The Latin Mass at Holy Family
The Traditional Latin Mass at Holy Family Catholic Church in Latrobe, PA is celebrated every Sunday at 1 PM (High Masses 2nd and 4th Sundays). It is celebrated in complete accordance with the directives issued by Pope Benedict XVI on July 7, 2007 in the document Summorum Pontificum. Mass in the extraordinary form was first celebrated at Holy Family Catholic Church on the first Sunday of Lent, 2013.
Welcome to the Traditional Latin Mass, we invite you to enter into a form of worship that has been celebrated in the Roman Catholic Church for 1500 years. You will pray the same Mass that countless Saints and Martyrs have prayed, and which they found to be an inestimable source of holiness and peace. We welcome you to this ancient, sacred, and majestic liturgy.

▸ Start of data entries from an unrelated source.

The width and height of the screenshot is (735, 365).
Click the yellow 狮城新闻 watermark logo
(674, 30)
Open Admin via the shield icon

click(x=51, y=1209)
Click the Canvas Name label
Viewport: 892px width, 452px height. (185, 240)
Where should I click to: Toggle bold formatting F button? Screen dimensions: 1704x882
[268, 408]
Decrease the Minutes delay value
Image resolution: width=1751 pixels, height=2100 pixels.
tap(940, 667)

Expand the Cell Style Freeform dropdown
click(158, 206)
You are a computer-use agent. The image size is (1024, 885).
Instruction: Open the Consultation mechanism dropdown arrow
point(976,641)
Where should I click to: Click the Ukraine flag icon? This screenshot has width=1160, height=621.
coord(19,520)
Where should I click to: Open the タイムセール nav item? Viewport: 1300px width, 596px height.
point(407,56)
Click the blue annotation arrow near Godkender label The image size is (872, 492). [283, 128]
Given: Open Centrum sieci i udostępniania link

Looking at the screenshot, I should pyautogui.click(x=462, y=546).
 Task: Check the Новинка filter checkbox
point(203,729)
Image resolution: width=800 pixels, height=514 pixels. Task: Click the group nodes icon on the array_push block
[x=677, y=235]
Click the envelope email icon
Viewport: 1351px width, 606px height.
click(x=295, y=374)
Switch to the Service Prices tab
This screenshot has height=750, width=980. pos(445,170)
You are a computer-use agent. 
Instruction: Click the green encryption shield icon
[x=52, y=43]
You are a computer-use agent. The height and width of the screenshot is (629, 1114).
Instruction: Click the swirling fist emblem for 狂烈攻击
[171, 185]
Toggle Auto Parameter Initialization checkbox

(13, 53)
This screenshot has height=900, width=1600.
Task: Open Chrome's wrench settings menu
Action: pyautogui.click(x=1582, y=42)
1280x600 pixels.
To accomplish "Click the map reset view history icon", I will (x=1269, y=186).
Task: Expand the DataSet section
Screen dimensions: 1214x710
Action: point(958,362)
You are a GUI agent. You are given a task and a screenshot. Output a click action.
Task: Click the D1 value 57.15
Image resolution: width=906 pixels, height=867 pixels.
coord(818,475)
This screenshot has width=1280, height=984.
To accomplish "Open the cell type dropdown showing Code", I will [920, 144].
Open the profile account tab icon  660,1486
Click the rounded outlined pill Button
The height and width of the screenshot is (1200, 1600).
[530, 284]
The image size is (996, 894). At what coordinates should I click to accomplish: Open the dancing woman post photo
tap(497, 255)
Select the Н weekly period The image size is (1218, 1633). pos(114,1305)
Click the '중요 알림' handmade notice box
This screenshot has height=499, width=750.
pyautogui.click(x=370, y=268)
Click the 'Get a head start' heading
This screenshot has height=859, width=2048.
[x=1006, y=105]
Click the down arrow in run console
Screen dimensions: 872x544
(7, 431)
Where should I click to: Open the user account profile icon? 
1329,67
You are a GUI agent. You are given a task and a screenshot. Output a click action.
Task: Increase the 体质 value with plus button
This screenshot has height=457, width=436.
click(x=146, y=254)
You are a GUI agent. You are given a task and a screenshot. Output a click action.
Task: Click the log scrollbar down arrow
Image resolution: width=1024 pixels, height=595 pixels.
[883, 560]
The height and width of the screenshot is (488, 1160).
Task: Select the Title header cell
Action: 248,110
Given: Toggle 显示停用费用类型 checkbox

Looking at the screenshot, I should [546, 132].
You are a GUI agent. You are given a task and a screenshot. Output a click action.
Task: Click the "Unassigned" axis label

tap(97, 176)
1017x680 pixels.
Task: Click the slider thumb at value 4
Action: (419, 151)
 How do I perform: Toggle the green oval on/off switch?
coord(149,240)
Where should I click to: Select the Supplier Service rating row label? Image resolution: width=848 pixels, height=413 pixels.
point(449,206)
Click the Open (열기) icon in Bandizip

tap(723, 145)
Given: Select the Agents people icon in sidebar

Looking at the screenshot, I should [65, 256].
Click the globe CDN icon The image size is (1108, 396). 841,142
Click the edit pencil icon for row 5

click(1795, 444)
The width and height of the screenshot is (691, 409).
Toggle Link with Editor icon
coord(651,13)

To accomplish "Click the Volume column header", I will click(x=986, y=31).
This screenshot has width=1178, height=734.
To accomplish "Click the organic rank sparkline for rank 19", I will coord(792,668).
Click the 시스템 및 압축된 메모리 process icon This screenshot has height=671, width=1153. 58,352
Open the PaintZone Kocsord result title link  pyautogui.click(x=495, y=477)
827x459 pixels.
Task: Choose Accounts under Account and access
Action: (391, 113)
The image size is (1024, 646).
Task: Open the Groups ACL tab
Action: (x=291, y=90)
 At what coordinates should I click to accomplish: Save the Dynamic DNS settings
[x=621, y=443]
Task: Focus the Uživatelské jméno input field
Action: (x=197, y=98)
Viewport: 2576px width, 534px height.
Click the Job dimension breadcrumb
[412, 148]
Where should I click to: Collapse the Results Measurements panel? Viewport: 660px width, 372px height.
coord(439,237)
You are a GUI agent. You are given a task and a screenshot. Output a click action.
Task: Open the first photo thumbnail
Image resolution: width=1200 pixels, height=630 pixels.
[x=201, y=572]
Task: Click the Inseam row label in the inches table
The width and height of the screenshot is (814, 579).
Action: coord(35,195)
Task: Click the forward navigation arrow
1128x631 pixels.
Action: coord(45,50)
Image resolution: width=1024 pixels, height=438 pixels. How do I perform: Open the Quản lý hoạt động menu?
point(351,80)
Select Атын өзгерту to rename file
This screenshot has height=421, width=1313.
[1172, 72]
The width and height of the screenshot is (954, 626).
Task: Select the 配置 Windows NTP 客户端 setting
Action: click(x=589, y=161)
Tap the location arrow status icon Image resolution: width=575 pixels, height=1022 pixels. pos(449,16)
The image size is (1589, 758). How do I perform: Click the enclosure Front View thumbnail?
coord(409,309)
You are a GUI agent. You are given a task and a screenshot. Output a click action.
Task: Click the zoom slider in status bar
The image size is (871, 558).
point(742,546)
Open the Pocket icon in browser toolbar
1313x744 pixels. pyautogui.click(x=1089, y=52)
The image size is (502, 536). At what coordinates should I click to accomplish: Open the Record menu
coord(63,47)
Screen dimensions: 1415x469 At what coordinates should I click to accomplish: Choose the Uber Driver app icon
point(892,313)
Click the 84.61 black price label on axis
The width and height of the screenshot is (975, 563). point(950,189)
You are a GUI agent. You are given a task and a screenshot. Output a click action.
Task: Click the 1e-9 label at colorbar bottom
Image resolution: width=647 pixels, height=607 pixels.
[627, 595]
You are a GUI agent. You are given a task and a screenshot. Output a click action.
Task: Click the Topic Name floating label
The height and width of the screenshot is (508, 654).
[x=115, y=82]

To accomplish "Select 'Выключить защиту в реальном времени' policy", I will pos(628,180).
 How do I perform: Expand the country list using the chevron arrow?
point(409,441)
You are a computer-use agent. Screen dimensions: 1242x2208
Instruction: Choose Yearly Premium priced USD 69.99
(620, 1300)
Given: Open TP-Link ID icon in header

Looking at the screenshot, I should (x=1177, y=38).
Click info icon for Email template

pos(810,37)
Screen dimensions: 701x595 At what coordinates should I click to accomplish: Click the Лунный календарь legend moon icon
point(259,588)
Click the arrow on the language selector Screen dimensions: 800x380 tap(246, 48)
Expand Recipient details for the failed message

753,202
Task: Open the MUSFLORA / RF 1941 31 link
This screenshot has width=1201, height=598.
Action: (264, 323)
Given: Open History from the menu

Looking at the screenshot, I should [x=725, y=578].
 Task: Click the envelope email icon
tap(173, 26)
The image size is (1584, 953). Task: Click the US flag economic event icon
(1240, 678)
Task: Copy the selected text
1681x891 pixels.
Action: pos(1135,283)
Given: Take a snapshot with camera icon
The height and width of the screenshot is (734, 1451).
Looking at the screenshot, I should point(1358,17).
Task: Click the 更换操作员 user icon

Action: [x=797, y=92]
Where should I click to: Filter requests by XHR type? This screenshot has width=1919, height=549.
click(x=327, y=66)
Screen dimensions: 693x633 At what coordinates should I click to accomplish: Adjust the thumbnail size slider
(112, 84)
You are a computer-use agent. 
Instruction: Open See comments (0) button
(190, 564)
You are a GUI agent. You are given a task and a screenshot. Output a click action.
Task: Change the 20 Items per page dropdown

Latin is the official language of the Church, and has been used in the liturgy since at least the 3rd century. At Vatican II, the Church declared that the use of Latin was to be preserved in the Mass. Why? First, it highlights the sacred nature of the Mass when we use a special language in the sanctuary, rather that the common tongue of society and the marketplace. Second, it ensures that the prayers of the Mass are safeguarded for all time when they are recited in Latin, a “dead” language whose words never change in meaning. Third, it fosters a unity of belief among Catholics everywhere when a single language is used to celebrate the Mass, crossing nations and nationalities. Fourth, it allows us to pray as our forefathers have prayed, forming a continuum of prayer from generation to generation.
The best way for you to follow along with the Mass is to use the Red Missalettes provided at each entrance of the church. All the prayers are given in Latin and English. You’ll find that the prayers themselves are beautifully composed—they lift the heart and mind to God. As you are becoming familiar with the Mass, instead of reading every prayer, you may find it easier to simply watch, listen, and unite yourself interiorly to the actions of the priest at the altar.